__Assignment__. Give the entries again exactly, every one of them.

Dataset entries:
□ □ □ □ □
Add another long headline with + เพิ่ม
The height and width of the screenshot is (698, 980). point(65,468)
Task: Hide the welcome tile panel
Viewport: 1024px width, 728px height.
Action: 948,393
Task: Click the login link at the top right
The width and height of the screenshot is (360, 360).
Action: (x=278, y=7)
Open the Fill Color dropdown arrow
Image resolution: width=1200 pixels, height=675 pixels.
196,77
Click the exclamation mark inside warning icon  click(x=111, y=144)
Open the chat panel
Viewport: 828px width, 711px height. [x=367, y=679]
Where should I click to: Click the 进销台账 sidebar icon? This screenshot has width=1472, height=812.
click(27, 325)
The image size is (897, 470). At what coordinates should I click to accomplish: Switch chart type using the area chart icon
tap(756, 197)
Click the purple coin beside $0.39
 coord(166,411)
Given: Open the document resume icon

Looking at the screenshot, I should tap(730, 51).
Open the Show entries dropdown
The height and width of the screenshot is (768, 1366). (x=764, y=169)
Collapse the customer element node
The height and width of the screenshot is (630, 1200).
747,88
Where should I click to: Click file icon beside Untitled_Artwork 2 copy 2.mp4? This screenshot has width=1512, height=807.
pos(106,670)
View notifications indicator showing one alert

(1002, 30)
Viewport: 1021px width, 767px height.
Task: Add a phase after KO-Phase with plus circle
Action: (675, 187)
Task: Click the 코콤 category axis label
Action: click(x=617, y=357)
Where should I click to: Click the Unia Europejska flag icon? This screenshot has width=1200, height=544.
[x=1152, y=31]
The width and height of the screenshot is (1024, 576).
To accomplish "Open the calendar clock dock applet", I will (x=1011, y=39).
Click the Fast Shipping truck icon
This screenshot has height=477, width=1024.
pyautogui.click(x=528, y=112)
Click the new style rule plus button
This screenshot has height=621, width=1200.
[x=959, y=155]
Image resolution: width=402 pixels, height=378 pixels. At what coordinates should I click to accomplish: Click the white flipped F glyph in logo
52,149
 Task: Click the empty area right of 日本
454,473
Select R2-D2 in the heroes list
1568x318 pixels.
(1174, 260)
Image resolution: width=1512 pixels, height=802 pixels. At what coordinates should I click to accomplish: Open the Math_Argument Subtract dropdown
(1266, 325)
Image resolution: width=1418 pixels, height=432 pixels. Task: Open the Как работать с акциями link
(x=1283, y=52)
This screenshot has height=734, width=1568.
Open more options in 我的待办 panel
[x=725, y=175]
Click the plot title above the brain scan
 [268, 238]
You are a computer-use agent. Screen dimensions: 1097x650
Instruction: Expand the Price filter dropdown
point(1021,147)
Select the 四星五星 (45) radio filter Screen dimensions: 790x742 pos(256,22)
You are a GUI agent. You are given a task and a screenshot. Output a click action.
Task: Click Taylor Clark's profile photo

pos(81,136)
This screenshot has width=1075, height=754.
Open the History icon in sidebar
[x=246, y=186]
□ □ □ □ □
__Reply__.
Add another long headline with + เพิ่ม
The height and width of the screenshot is (698, 980). point(65,468)
Task: Hide the welcome tile panel
Viewport: 1024px width, 728px height.
Action: 948,393
Task: Click the login link at the top right
The width and height of the screenshot is (360, 360).
Action: (x=278, y=7)
Open the Fill Color dropdown arrow
Image resolution: width=1200 pixels, height=675 pixels.
196,77
Click the exclamation mark inside warning icon  click(x=111, y=144)
Open the chat panel
Viewport: 828px width, 711px height. [x=367, y=679]
Where should I click to: Click the 进销台账 sidebar icon? This screenshot has width=1472, height=812.
click(27, 325)
The image size is (897, 470). At what coordinates should I click to accomplish: Switch chart type using the area chart icon
tap(756, 197)
Click the purple coin beside $0.39
 coord(166,411)
Given: Open the document resume icon

Looking at the screenshot, I should tap(730, 51).
Open the Show entries dropdown
The height and width of the screenshot is (768, 1366). (x=764, y=169)
Collapse the customer element node
The height and width of the screenshot is (630, 1200).
747,88
Where should I click to: Click file icon beside Untitled_Artwork 2 copy 2.mp4? This screenshot has width=1512, height=807.
pos(106,670)
View notifications indicator showing one alert

(1002, 30)
Viewport: 1021px width, 767px height.
Task: Add a phase after KO-Phase with plus circle
Action: (675, 187)
Task: Click the 코콤 category axis label
Action: click(x=617, y=357)
Where should I click to: Click the Unia Europejska flag icon? This screenshot has width=1200, height=544.
[x=1152, y=31]
The width and height of the screenshot is (1024, 576).
To accomplish "Open the calendar clock dock applet", I will (x=1011, y=39).
Click the Fast Shipping truck icon
This screenshot has height=477, width=1024.
pyautogui.click(x=528, y=112)
Click the new style rule plus button
This screenshot has height=621, width=1200.
[x=959, y=155]
Image resolution: width=402 pixels, height=378 pixels. At what coordinates should I click to accomplish: Click the white flipped F glyph in logo
52,149
 Task: Click the empty area right of 日本
454,473
Select R2-D2 in the heroes list
1568x318 pixels.
(1174, 260)
Image resolution: width=1512 pixels, height=802 pixels. At what coordinates should I click to accomplish: Open the Math_Argument Subtract dropdown
(1266, 325)
Image resolution: width=1418 pixels, height=432 pixels. Task: Open the Как работать с акциями link
(x=1283, y=52)
This screenshot has height=734, width=1568.
Open more options in 我的待办 panel
[x=725, y=175]
Click the plot title above the brain scan
 [268, 238]
You are a computer-use agent. Screen dimensions: 1097x650
Instruction: Expand the Price filter dropdown
point(1021,147)
Select the 四星五星 (45) radio filter Screen dimensions: 790x742 pos(256,22)
You are a GUI agent. You are given a task and a screenshot. Output a click action.
Task: Click Taylor Clark's profile photo

pos(81,136)
This screenshot has width=1075, height=754.
Open the History icon in sidebar
[x=246, y=186]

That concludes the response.